Contrary to what we have been led to believe, there is evidence in Australia and internationally that private health care leads to increased health costs (by abolishing centralised cost controls) and to longer waiting times for public surgery, particularly urgent surgery: partly because public hospitals have to compete for staff, and doctors can earn far more in a private hospital, and partly due to “over-servicing” willing customers. Even though around 50 per cent of the population has private coverage, there has been little change in per capita demand for public hospital services. When we’re really sick, we prefer to be treated as
a citizen, not a customer.
The main industries to benefit from private insurance are those hawking it and the private hospital sector. Both have powerful lobbies. If a privately insured patient comes to a public hospital, they can elect to sign up as a private patient. This is mostly a benevolent and much-needed donation. You get the same treatment as if you were a public patient, even though an insurance company funds part of your care. The insurance and private hospital industry lobbyists accuse cash-strapped public hospitals of bullying patients into donating their insurance. It greatly troubles them, they say, that this practice may leave public patients “stranded on elective surgery waiting lists”. They propose that the government urgently creates incentives for public hospitals to shunt more insured patients into Private Land. Preferably the simple, profitable patients. The alternative solution – to stop “incentivising” anything private and directly fund more public hospital activity – is unthinkable.

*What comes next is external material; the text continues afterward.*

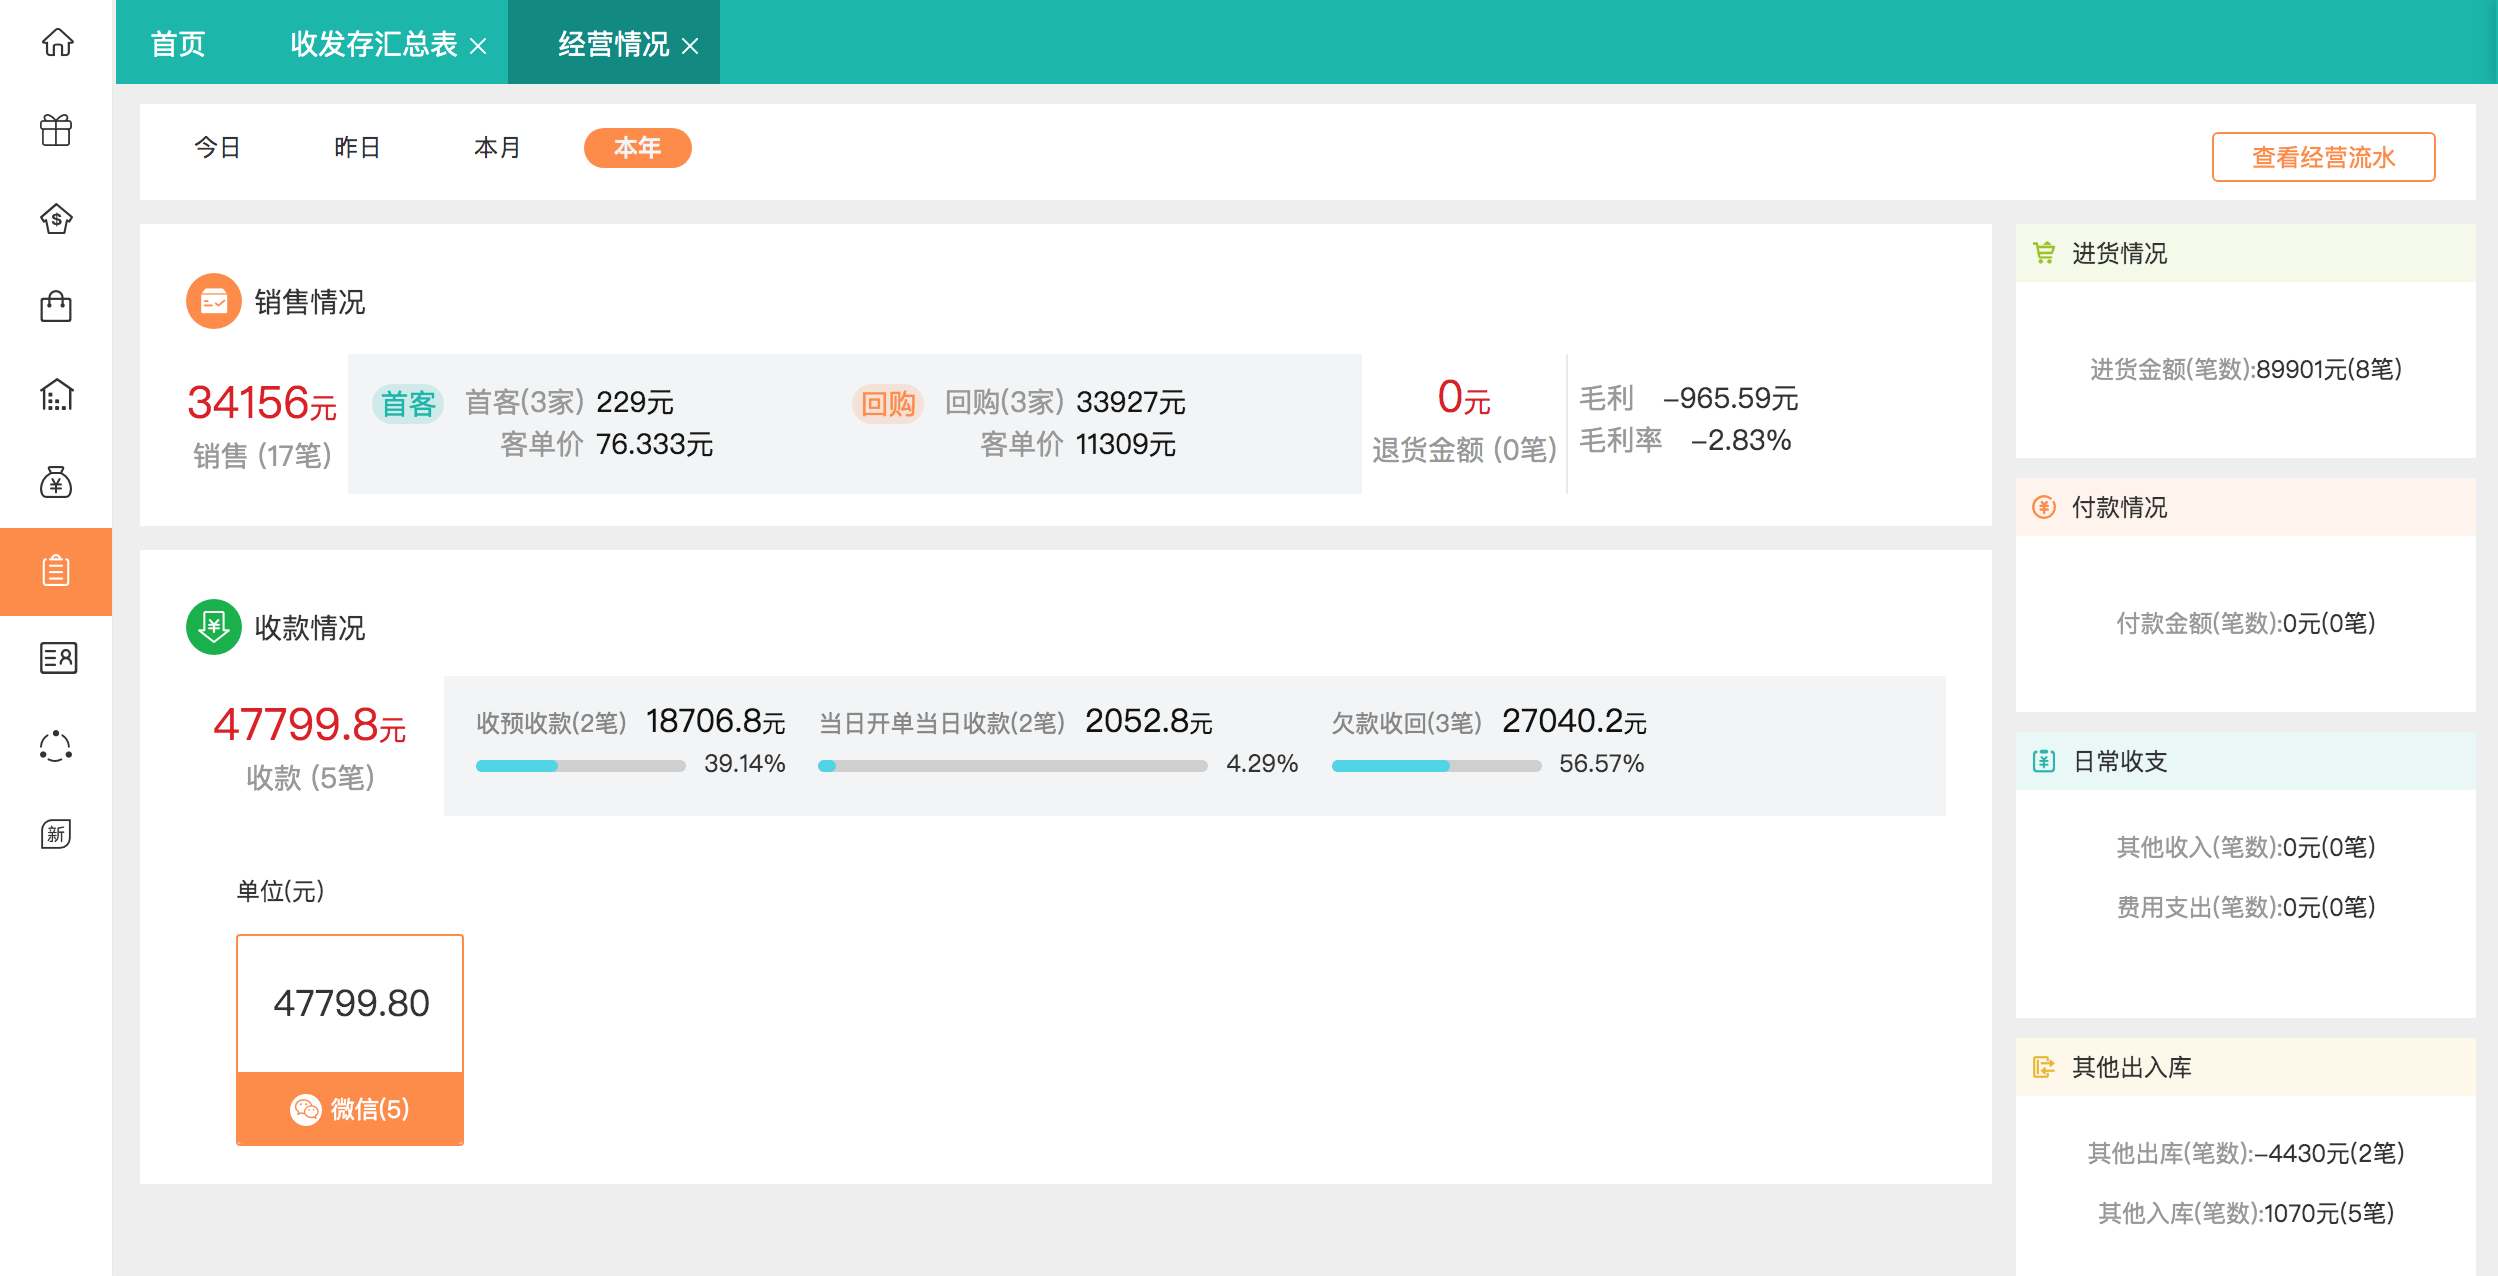2498x1276 pixels.
Task: Click the reports/clipboard sidebar icon
Action: click(57, 570)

The gigantic props that taxpayers provide to private insurance companies divert substantial funds from the public system. Billions of tax dollars are spent aiding the richest half of the population to choose expensive surgeons and single rooms, to get prompt elective procedures. It’s the only kind of “queue jumping” the government is willing to support.
Health Care, American Style
It’s the end of 2013, months before the world will hold its collective breath because a handful of congressmen don’t want the United States to provide health insurance for the 47 million of its citizens who don’t have it. I’m in the Deep South, having a beer with a senator’s chief of staff, and he’s trying to explain to me why Obamacare is such a bad thing. It’s something to do with the deficit, with taxes and small business, and I’m not following, not even when he shows me a pretty pie chart on his laptop. I’m embarrassed at his effort and at my failure, and I keep wanting to say, “Stop, save your breath, you’re trying to convince a nobody.”